To determine the boundaries of the regions, we first need to find where the two graphs intersect. We do this by setting the expressions for $$f(x)$$ and $$g(x)$$ equal to each other:
$$f(x) = g(x)$$
$$x^{3}-3 x^{2}-x+4 = -3 x+4$$
Next, we rearrange the equation to one side to find the values of $$x$$ that satisfy it:
$$x^{3}-3 x^{2}-x+4 - (-3 x+4) = 0$$
$$x^{3}-3 x^{2}-x+4 + 3 x-4 = 0$$
Combine like terms:
$$x^{3}-3 x^{2}+2 x = 0$$
Now, we factor the expression. We can factor out a common term, $$x$$:
$$x(x^{2}-3 x+2) = 0$$
Next, we factor the quadratic expression within the parentheses, $$x^{2}-3 x+2$$. We look for two numbers that multiply to 2 and add to -3. These numbers are -1 and -2.
So, the quadratic factors as $$(x-1)(x-2)$$.
Therefore, the factored equation is:
$$x(x-1)(x-2) = 0$$
Setting each factor to zero gives us the intersection points:
$$x=0$$
$$x-1=0 \implies x=1$$
$$x-2=0 \implies x=2$$
The graphs intersect at $$x=0$$, $$x=1$$, and $$x=2$$. This confirms that there are indeed more than two intersection points, specifically three.

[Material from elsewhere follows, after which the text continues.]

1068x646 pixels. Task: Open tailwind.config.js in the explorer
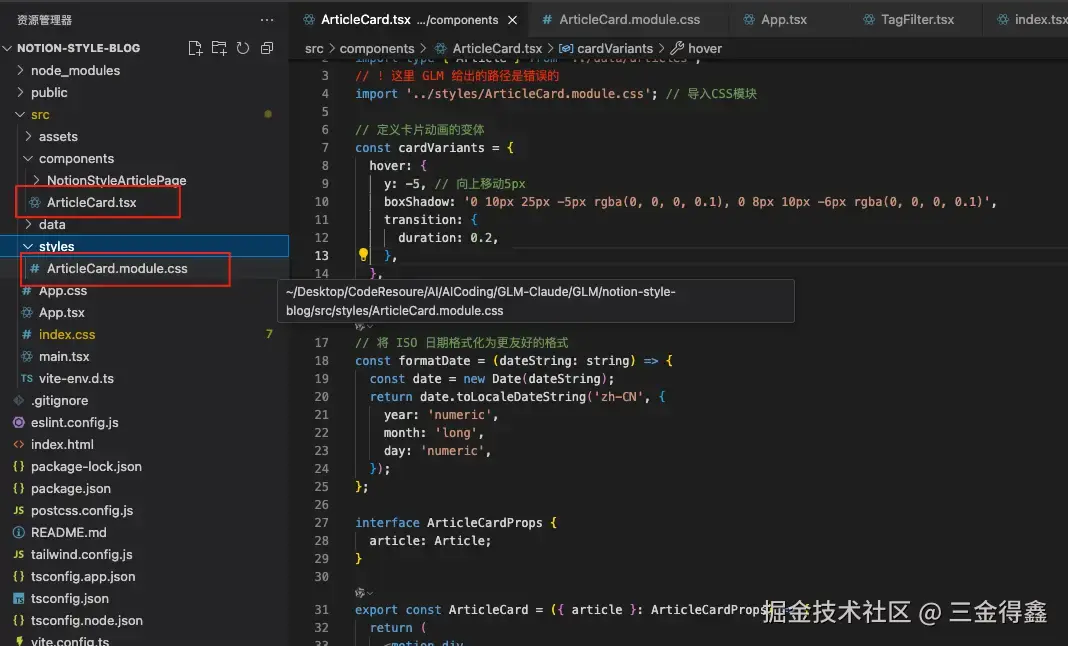point(81,554)
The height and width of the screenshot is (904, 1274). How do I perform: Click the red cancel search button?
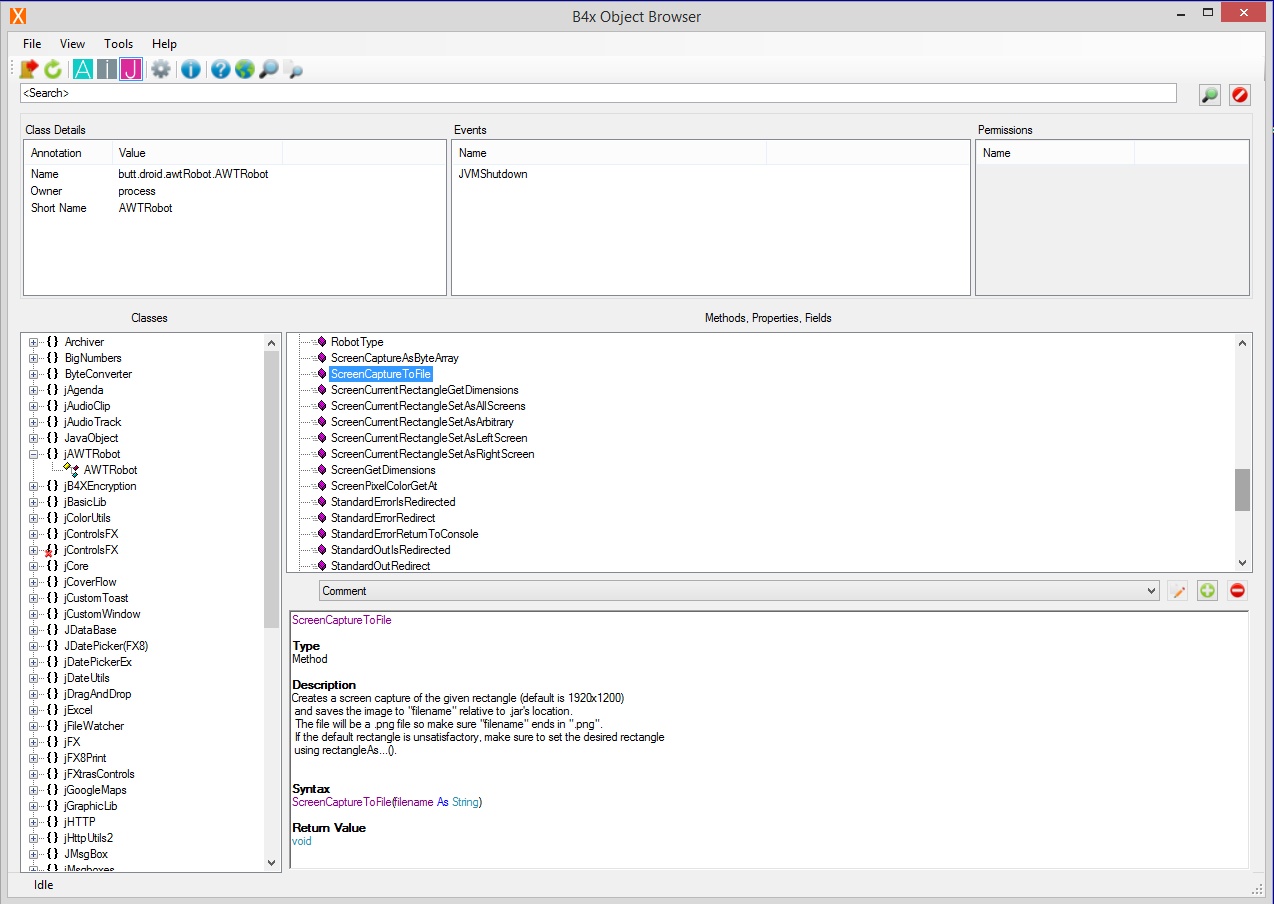click(x=1239, y=95)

**step3** Identifying the Bounded Regions and Determining the Superior Function

The intersection points at $$x=0$$, $$x=1$$, and $$x=2$$ define two bounded regions between the graphs that we need to consider for the total area:
1. The region between $$x=0$$ and $$x=1$$.
2. The region between $$x=1$$ and $$x=2$$.
To calculate the area, we need to know which function's graph is above the other in each interval. Let's define a difference function $$h(x) = f(x) - g(x) = x^{3}-3 x^{2}+2 x$$.
For the interval $$(0, 1)$$:
We choose a test value, for instance, $$x=0.5$$.
$$h(0.5) = (0.5)^{3}-3(0.5)^{2}+2(0.5)$$
$$h(0.5) = 0.125 - 3(0.25) + 1$$
$$h(0.5) = 0.125 - 0.75 + 1$$
$$h(0.5) = 0.375$$
Since $$h(0.5)$$ is positive ($$0.375 > 0$$), it means that $$f(x) > g(x)$$ in the interval $$(0, 1)$$. The area for this region will be calculated by integrating $$(f(x) - g(x))$$ from 0 to 1.
For the interval $$(1, 2)$$:
We choose a test value, for instance, $$x=1.5$$.
$$h(1.5) = (1.5)^{3}-3(1.5)^{2}+2(1.5)$$
$$h(1.5) = 3.375 - 3(2.25) + 3$$
$$h(1.5) = 3.375 - 6.75 + 3$$
$$h(1.5) = -0.375$$
Since $$h(1.5)$$ is negative ($$-0.375 < 0$$), it means that $$g(x) > f(x)$$ in the interval $$(1, 2)$$. The area for this region will be calculated by integrating $$(g(x) - f(x))$$ from 1 to 2, which is equivalent to integrating $$-(f(x) - g(x))$$ or $$-h(x)$$.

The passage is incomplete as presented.